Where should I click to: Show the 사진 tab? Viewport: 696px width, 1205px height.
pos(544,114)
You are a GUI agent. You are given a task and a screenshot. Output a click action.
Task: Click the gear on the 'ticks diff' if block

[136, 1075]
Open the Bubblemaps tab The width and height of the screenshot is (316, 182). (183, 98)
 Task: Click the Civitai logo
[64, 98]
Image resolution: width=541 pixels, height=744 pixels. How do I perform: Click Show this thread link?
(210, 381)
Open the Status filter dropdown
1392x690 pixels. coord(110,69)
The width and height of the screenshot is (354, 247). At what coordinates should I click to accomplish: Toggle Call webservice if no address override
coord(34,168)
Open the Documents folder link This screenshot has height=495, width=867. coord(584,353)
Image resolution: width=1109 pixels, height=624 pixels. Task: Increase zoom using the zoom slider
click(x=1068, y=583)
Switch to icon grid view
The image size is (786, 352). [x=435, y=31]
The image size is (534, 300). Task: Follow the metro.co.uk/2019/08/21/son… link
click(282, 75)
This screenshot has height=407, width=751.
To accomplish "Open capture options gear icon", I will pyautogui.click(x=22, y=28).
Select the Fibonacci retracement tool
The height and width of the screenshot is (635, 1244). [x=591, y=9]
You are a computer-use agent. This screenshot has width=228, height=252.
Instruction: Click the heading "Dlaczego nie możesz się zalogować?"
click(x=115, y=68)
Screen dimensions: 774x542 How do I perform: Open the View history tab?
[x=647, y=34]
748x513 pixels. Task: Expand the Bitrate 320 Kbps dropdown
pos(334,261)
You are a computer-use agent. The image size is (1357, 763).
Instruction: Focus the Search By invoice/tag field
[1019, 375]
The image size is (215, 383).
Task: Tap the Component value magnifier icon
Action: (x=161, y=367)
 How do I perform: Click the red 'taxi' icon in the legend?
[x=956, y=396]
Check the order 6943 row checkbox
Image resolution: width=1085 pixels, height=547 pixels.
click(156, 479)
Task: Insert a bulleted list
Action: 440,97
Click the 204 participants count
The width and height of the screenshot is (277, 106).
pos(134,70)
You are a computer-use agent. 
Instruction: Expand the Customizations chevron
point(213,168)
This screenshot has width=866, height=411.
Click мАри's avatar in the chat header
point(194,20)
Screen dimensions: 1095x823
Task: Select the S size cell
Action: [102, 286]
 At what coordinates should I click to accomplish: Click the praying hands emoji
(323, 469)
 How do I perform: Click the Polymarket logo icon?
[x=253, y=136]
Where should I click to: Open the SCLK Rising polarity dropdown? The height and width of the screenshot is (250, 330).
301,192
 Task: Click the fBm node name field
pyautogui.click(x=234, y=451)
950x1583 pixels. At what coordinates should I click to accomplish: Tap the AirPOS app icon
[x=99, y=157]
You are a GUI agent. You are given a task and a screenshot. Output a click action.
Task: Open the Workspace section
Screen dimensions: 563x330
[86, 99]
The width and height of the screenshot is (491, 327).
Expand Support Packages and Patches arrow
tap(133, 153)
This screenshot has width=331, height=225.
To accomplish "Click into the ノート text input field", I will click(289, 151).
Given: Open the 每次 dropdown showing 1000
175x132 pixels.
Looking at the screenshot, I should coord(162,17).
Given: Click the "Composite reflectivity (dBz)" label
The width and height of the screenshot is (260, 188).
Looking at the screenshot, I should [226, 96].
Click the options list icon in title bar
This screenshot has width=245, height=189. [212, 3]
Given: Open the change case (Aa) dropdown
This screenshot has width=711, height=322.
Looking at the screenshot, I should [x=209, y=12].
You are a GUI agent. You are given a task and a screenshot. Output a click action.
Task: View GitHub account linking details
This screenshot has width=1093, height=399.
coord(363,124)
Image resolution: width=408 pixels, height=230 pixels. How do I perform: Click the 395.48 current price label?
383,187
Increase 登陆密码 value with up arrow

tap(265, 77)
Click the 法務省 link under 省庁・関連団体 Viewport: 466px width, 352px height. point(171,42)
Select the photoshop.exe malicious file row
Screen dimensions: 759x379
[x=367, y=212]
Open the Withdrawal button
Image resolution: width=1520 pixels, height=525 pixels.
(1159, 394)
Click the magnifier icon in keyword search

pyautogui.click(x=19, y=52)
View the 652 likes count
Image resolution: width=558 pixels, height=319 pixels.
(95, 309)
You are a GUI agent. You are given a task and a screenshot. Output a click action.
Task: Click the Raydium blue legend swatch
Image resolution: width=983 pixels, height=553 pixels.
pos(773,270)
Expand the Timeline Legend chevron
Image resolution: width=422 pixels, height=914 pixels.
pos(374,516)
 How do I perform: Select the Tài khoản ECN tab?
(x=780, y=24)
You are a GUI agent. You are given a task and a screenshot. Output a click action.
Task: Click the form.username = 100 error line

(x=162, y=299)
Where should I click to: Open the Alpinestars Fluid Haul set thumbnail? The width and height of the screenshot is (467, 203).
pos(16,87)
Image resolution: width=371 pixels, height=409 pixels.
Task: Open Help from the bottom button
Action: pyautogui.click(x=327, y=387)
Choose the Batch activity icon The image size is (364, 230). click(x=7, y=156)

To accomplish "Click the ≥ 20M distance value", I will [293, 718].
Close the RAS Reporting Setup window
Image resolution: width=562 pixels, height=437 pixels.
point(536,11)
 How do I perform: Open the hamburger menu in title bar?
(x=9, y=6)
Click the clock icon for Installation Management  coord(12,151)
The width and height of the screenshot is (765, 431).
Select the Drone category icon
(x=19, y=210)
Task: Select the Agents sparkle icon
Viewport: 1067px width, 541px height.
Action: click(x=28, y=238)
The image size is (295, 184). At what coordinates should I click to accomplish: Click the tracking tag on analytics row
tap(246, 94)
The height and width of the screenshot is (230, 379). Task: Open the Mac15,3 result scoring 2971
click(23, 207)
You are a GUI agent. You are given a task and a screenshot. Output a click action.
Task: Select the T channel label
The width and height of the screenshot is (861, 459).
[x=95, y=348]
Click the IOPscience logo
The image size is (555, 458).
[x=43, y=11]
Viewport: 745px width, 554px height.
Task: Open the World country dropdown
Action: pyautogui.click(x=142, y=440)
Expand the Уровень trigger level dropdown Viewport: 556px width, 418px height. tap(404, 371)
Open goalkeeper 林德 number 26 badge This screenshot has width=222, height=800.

--

■ TASK GOAL
Each line of the data must be returned exactly.

■ TASK ANSWER
Where should I click to: Show the 사진 tab? Viewport: 696px width, 1205px height.
pos(544,114)
You are a GUI agent. You are given a task and a screenshot. Output a click action.
Task: Click the gear on the 'ticks diff' if block

[136, 1075]
Open the Bubblemaps tab The width and height of the screenshot is (316, 182). (183, 98)
 Task: Click the Civitai logo
[64, 98]
Image resolution: width=541 pixels, height=744 pixels. How do I perform: Click Show this thread link?
(210, 381)
Open the Status filter dropdown
1392x690 pixels. coord(110,69)
The width and height of the screenshot is (354, 247). At what coordinates should I click to accomplish: Toggle Call webservice if no address override
coord(34,168)
Open the Documents folder link This screenshot has height=495, width=867. coord(584,353)
Image resolution: width=1109 pixels, height=624 pixels. Task: Increase zoom using the zoom slider
click(x=1068, y=583)
Switch to icon grid view
The image size is (786, 352). [x=435, y=31]
The image size is (534, 300). Task: Follow the metro.co.uk/2019/08/21/son… link
click(282, 75)
This screenshot has height=407, width=751.
To accomplish "Open capture options gear icon", I will pyautogui.click(x=22, y=28).
Select the Fibonacci retracement tool
The height and width of the screenshot is (635, 1244). [x=591, y=9]
You are a computer-use agent. This screenshot has width=228, height=252.
Instruction: Click the heading "Dlaczego nie możesz się zalogować?"
click(x=115, y=68)
Screen dimensions: 774x542 How do I perform: Open the View history tab?
[x=647, y=34]
748x513 pixels. Task: Expand the Bitrate 320 Kbps dropdown
pos(334,261)
You are a computer-use agent. The image size is (1357, 763).
Instruction: Focus the Search By invoice/tag field
[1019, 375]
The image size is (215, 383).
Task: Tap the Component value magnifier icon
Action: (x=161, y=367)
 How do I perform: Click the red 'taxi' icon in the legend?
[x=956, y=396]
Check the order 6943 row checkbox
Image resolution: width=1085 pixels, height=547 pixels.
click(156, 479)
Task: Insert a bulleted list
Action: 440,97
Click the 204 participants count
The width and height of the screenshot is (277, 106).
pos(134,70)
You are a computer-use agent. 
Instruction: Expand the Customizations chevron
point(213,168)
This screenshot has width=866, height=411.
Click мАри's avatar in the chat header
point(194,20)
Screen dimensions: 1095x823
Task: Select the S size cell
Action: [102, 286]
 At what coordinates should I click to accomplish: Click the praying hands emoji
(323, 469)
 How do I perform: Click the Polymarket logo icon?
[x=253, y=136]
Where should I click to: Open the SCLK Rising polarity dropdown? The height and width of the screenshot is (250, 330).
301,192
 Task: Click the fBm node name field
pyautogui.click(x=234, y=451)
950x1583 pixels. At what coordinates should I click to accomplish: Tap the AirPOS app icon
[x=99, y=157]
You are a GUI agent. You are given a task and a screenshot. Output a click action.
Task: Open the Workspace section
Screen dimensions: 563x330
[86, 99]
The width and height of the screenshot is (491, 327).
Expand Support Packages and Patches arrow
tap(133, 153)
This screenshot has width=331, height=225.
To accomplish "Click into the ノート text input field", I will click(289, 151).
Given: Open the 每次 dropdown showing 1000
175x132 pixels.
Looking at the screenshot, I should coord(162,17).
Given: Click the "Composite reflectivity (dBz)" label
The width and height of the screenshot is (260, 188).
Looking at the screenshot, I should [226, 96].
Click the options list icon in title bar
This screenshot has width=245, height=189. [212, 3]
Given: Open the change case (Aa) dropdown
This screenshot has width=711, height=322.
Looking at the screenshot, I should [x=209, y=12].
You are a GUI agent. You are given a task and a screenshot. Output a click action.
Task: View GitHub account linking details
This screenshot has width=1093, height=399.
coord(363,124)
Image resolution: width=408 pixels, height=230 pixels. How do I perform: Click the 395.48 current price label?
383,187
Increase 登陆密码 value with up arrow

tap(265, 77)
Click the 法務省 link under 省庁・関連団体 Viewport: 466px width, 352px height. point(171,42)
Select the photoshop.exe malicious file row
Screen dimensions: 759x379
[x=367, y=212]
Open the Withdrawal button
Image resolution: width=1520 pixels, height=525 pixels.
(1159, 394)
Click the magnifier icon in keyword search

pyautogui.click(x=19, y=52)
View the 652 likes count
Image resolution: width=558 pixels, height=319 pixels.
(95, 309)
You are a GUI agent. You are given a task and a screenshot. Output a click action.
Task: Click the Raydium blue legend swatch
Image resolution: width=983 pixels, height=553 pixels.
pos(773,270)
Expand the Timeline Legend chevron
Image resolution: width=422 pixels, height=914 pixels.
pos(374,516)
 How do I perform: Select the Tài khoản ECN tab?
(x=780, y=24)
You are a GUI agent. You are given a task and a screenshot. Output a click action.
Task: Click the form.username = 100 error line

(x=162, y=299)
Where should I click to: Open the Alpinestars Fluid Haul set thumbnail? The width and height of the screenshot is (467, 203).
pos(16,87)
Image resolution: width=371 pixels, height=409 pixels.
Task: Open Help from the bottom button
Action: pyautogui.click(x=327, y=387)
Choose the Batch activity icon The image size is (364, 230). click(x=7, y=156)

To accomplish "Click the ≥ 20M distance value", I will [293, 718].
Close the RAS Reporting Setup window
Image resolution: width=562 pixels, height=437 pixels.
point(536,11)
 How do I perform: Open the hamburger menu in title bar?
(x=9, y=6)
Click the clock icon for Installation Management  coord(12,151)
The width and height of the screenshot is (765, 431).
Select the Drone category icon
(x=19, y=210)
Task: Select the Agents sparkle icon
Viewport: 1067px width, 541px height.
Action: click(x=28, y=238)
The image size is (295, 184). At what coordinates should I click to accomplish: Click the tracking tag on analytics row
tap(246, 94)
The height and width of the screenshot is (230, 379). Task: Open the Mac15,3 result scoring 2971
click(23, 207)
You are a GUI agent. You are given a task and a screenshot. Output a click action.
Task: Select the T channel label
The width and height of the screenshot is (861, 459).
[x=95, y=348]
Click the IOPscience logo
The image size is (555, 458).
[x=43, y=11]
Viewport: 745px width, 554px height.
Task: Open the World country dropdown
Action: pyautogui.click(x=142, y=440)
Expand the Уровень trigger level dropdown Viewport: 556px width, 418px height. tap(404, 371)
Open goalkeeper 林德 number 26 badge This screenshot has width=222, height=800.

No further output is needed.